-- Kutipan Dokumen --
──────────────────────────────
Proteksionisme Pangan Global

Selama 2 tahun terakhir ini perdagangan produk pangan global telah menghadapi tantangan cukup berat yang disebabkan oleh pandemi Covid-19. Tantangan ini ditambah lagi dengan pecahnya konflik Rusia dan Ukraina yang dampaknya memengaruhi cadangan pangan dunia dan kian mendisrupsi rantai pasok global yang sudah mulai terganggu sejak pandemi berlangsung. Harga bahan pangan yang sudah membubung sejak semester II/2020 diberitakan mencapai titik tertinggi di bulan Februari 2022. Harga gandum telah melonjak lebih dari 50%, harga jagung melambung 25%, harga minyak biji bunga matahari melesat lebih dari 35%, minyak kedelai sebesar 20%, dan minyak sawit meningkat sebesar 50%. Faktor penyebabnya antara lain adalah tingginya permintaan yang disebabkan oleh kepanikan pasar sejak meletusnya konflik Rusia-Ukraina, terdisrupsinya pasokan, dan mahalnya biaya logistik. Tingginya permintaan dunia dan tidak stabilnya harga gas alam juga menyebabkan harga pupuk meningkat lebih dari tiga kali lipat akhir-akhir ini. Perkembangan ini secara langsung juga turut melambungkan biaya produksi sektor pertanian yang berujung pada peningkatan harga komoditas pangan.
──────────────────────────────
-- Informasi yang Diberikan --
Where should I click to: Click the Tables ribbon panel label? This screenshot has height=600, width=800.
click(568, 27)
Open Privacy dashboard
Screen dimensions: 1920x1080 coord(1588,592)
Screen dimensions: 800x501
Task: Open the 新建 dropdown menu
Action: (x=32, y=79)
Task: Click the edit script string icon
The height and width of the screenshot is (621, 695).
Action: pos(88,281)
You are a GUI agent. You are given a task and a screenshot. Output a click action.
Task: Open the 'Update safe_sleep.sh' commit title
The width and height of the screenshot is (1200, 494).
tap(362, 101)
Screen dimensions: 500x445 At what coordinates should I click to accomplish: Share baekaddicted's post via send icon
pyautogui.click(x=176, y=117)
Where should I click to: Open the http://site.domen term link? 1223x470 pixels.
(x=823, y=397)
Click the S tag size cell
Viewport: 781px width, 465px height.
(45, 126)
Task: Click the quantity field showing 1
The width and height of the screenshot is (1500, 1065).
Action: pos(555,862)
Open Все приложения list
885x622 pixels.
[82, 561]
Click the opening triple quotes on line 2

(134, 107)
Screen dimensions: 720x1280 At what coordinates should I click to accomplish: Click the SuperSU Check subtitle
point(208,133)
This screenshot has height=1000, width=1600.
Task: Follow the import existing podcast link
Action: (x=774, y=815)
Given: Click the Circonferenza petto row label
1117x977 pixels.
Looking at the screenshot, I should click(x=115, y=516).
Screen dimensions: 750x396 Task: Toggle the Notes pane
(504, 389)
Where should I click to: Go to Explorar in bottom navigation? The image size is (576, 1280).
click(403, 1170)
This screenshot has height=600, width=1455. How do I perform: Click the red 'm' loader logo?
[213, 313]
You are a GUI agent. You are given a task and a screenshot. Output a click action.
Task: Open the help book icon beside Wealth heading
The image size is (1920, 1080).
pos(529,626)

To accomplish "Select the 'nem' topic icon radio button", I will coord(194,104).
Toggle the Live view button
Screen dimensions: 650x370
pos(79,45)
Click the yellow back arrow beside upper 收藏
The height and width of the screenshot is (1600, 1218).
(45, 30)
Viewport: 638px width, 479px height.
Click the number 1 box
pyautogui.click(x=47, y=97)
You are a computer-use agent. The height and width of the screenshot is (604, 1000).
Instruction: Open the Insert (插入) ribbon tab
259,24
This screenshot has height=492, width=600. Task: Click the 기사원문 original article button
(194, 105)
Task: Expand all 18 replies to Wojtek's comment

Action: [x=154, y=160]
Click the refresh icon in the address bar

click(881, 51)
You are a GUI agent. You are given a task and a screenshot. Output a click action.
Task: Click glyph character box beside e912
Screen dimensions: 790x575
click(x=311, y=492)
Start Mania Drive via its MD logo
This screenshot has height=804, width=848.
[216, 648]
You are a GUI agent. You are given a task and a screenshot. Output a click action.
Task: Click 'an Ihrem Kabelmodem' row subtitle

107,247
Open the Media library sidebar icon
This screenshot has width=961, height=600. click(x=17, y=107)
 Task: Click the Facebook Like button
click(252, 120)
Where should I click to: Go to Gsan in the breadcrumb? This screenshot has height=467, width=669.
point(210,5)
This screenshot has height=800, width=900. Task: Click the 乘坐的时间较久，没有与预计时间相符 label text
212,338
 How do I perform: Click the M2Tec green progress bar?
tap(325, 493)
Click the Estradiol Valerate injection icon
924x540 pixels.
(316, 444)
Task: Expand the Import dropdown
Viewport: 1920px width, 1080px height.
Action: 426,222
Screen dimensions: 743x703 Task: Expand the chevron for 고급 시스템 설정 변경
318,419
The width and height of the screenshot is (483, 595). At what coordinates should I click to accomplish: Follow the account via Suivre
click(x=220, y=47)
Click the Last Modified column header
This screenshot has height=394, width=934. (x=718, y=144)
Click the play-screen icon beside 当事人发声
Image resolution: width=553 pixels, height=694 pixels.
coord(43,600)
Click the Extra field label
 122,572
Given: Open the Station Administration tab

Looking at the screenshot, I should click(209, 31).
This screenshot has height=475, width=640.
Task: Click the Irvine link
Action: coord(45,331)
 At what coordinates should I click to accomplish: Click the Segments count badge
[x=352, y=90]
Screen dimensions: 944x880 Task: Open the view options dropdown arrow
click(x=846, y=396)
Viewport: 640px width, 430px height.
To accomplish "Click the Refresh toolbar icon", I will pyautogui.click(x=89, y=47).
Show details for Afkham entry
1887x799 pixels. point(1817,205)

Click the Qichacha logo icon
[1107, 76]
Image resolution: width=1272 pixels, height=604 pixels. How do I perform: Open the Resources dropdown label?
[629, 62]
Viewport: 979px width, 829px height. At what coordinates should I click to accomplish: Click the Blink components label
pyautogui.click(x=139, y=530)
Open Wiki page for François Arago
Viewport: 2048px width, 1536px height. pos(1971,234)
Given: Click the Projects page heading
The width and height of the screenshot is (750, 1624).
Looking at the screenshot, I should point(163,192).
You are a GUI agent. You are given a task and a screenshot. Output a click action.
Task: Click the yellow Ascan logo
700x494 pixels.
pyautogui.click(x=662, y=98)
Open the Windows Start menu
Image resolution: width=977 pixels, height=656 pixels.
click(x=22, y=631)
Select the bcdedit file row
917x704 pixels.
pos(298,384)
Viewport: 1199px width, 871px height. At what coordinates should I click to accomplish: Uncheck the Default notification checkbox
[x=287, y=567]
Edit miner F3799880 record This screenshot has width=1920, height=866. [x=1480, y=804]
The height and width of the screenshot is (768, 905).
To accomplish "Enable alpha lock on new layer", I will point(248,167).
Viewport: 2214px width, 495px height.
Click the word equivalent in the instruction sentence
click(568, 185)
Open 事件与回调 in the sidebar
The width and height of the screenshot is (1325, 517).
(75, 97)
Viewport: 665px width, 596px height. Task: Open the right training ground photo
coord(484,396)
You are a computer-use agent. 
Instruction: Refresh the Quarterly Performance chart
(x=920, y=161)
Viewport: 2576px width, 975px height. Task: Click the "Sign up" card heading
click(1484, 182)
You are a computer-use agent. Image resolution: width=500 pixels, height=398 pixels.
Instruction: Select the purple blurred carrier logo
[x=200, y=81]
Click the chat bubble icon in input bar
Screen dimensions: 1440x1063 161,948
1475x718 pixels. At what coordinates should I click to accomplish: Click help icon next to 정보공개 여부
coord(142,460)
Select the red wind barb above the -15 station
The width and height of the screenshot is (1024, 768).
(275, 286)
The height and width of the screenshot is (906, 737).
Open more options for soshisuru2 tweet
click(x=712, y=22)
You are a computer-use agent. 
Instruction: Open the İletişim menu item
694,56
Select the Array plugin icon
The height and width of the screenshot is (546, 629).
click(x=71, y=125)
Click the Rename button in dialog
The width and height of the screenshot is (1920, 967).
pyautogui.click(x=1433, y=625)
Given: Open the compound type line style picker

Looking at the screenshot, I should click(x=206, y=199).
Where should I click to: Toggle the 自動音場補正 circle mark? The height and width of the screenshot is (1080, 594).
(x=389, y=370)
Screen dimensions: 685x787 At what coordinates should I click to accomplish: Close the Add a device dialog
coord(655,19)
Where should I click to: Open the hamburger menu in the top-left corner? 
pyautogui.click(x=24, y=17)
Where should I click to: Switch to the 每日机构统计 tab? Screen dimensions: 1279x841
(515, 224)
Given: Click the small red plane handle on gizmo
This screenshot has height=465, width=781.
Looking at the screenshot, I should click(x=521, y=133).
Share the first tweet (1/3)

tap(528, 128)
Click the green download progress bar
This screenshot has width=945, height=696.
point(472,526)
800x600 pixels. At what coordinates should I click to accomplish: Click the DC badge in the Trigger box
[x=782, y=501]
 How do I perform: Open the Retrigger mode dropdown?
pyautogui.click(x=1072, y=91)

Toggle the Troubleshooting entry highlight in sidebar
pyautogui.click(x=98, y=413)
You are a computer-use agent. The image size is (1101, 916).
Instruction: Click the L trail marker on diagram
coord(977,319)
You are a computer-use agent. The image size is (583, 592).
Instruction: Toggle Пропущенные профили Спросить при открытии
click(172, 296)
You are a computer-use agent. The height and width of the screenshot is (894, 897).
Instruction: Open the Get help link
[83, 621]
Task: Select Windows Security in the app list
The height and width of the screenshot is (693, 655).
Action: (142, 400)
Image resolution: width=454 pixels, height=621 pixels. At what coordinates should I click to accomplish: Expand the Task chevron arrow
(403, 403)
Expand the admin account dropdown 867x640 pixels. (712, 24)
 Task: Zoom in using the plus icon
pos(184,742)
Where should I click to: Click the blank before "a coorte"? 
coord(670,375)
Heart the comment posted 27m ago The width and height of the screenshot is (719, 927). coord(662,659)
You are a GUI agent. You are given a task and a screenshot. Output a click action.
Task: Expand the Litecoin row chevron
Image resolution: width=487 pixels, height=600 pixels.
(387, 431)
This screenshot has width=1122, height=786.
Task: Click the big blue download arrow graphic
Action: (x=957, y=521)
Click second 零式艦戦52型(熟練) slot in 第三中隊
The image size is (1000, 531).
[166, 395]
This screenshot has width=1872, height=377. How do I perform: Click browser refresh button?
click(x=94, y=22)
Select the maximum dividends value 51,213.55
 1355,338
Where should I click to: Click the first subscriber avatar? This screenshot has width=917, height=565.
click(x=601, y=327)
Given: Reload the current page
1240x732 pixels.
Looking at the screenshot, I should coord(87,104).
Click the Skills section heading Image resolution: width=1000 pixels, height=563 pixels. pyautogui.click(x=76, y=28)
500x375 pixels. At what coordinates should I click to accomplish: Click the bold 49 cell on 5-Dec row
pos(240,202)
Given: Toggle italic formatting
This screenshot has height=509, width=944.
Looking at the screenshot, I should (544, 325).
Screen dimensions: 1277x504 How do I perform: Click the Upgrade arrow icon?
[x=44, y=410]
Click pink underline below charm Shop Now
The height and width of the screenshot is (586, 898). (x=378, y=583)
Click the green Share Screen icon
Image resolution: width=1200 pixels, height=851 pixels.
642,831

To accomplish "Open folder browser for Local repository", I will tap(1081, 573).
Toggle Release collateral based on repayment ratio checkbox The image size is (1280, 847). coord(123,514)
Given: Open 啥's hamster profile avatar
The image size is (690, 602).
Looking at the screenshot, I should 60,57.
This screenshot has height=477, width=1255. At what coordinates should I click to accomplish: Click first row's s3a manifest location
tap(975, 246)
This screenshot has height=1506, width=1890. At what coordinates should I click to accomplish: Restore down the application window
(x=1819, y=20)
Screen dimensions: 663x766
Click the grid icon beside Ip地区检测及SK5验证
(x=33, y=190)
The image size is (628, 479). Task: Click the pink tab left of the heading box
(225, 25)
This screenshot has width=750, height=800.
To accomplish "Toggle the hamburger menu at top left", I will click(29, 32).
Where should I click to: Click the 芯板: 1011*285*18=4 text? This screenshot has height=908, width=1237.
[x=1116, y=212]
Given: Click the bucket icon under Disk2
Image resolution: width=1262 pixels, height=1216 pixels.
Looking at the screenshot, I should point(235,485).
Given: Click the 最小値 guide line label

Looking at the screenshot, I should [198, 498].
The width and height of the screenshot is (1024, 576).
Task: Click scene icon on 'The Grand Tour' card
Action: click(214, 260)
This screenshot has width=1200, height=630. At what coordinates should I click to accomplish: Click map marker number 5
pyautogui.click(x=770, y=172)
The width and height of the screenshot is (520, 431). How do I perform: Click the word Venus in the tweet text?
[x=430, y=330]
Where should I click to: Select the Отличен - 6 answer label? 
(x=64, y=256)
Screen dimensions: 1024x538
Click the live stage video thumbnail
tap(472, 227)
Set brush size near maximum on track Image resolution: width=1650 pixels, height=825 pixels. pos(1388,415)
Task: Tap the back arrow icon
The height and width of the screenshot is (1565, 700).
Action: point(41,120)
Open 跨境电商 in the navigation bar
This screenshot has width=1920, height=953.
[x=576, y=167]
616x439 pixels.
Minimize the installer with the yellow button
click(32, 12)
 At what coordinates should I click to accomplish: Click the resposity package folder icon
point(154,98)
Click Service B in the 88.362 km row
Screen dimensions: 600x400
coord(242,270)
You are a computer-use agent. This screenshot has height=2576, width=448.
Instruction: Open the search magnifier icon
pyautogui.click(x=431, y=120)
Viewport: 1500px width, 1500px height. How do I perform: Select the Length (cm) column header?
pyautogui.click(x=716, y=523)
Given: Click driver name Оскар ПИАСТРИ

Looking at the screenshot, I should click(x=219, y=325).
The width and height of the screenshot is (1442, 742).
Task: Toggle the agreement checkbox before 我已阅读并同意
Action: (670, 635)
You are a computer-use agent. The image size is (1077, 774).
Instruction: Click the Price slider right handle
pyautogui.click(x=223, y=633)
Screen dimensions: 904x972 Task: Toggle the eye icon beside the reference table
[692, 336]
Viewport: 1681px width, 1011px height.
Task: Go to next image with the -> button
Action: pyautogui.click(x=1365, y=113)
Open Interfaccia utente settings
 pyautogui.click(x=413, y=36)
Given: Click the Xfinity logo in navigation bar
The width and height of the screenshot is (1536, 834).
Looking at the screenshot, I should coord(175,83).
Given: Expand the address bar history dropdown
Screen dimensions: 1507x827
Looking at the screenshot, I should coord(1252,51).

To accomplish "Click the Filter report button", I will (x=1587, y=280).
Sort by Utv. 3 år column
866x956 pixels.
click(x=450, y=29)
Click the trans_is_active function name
──────────────────────────────
-- Tugas A --
Tentukan apakah setiap pernyataan berikut sesuai dengan teks tentang proteksionisme pangan global di atas: (i) harga gandum naik lebih dari 50%; (ii) harga minyak kedelai naik sebesar 35%; (iii) harga pupuk meningkat lebih dari tiga kali lipat. Jawab tiap pernyataan dengan ya atau tidak, disertai kutipan persis dari teks yang menjadi penentunya.
-- Tugas B --
Tuliskan kelanjutan teks tentang proteksionisme pangan global di atas, mulai setelah kalimat terakhirnya.

-- Jawaban Tertulis A --
(i) Ya: "Harga gandum telah melonjak lebih dari 50%".
(ii) Tidak: "minyak kedelai sebesar 20%".
(iii) Ya: "harga pupuk meningkat lebih dari tiga kali lipat akhir-akhir ini".

-- Jawaban Tertulis B --
Menyikapi situasi ini reaksi kelompok negara di berbagai belahan dunia bervariasi. Beberapa negara yang segera mengambil langkah aksi tercatat adalah Hungaria yang mengeluarkan larangan ekspor serealia. Moldova menunda pengapalan komoditas gandum, jagung, dan gula. Turki memperketat pengaturan tata niaga ekspor gandum dan Bulgaria melakukan rasionalisasi penjualan serealia di dalam negeri serta melarang penjualan ekspor. Otoritas Argentina juga diberitakan menerapkan larangan pengapalan kedelai ke luar negeri. Upaya ini diyakini merupakan langkah awal Pemerintah Argentina untuk menaikkan pajak ekspor kedelai yang saat ini mencapai 31%. Pemerintah Mesir juga telah melarang ekspor produk pertanian utamanya, termasuk berbagai jenis tepung, gandum dan kacang-kacangan.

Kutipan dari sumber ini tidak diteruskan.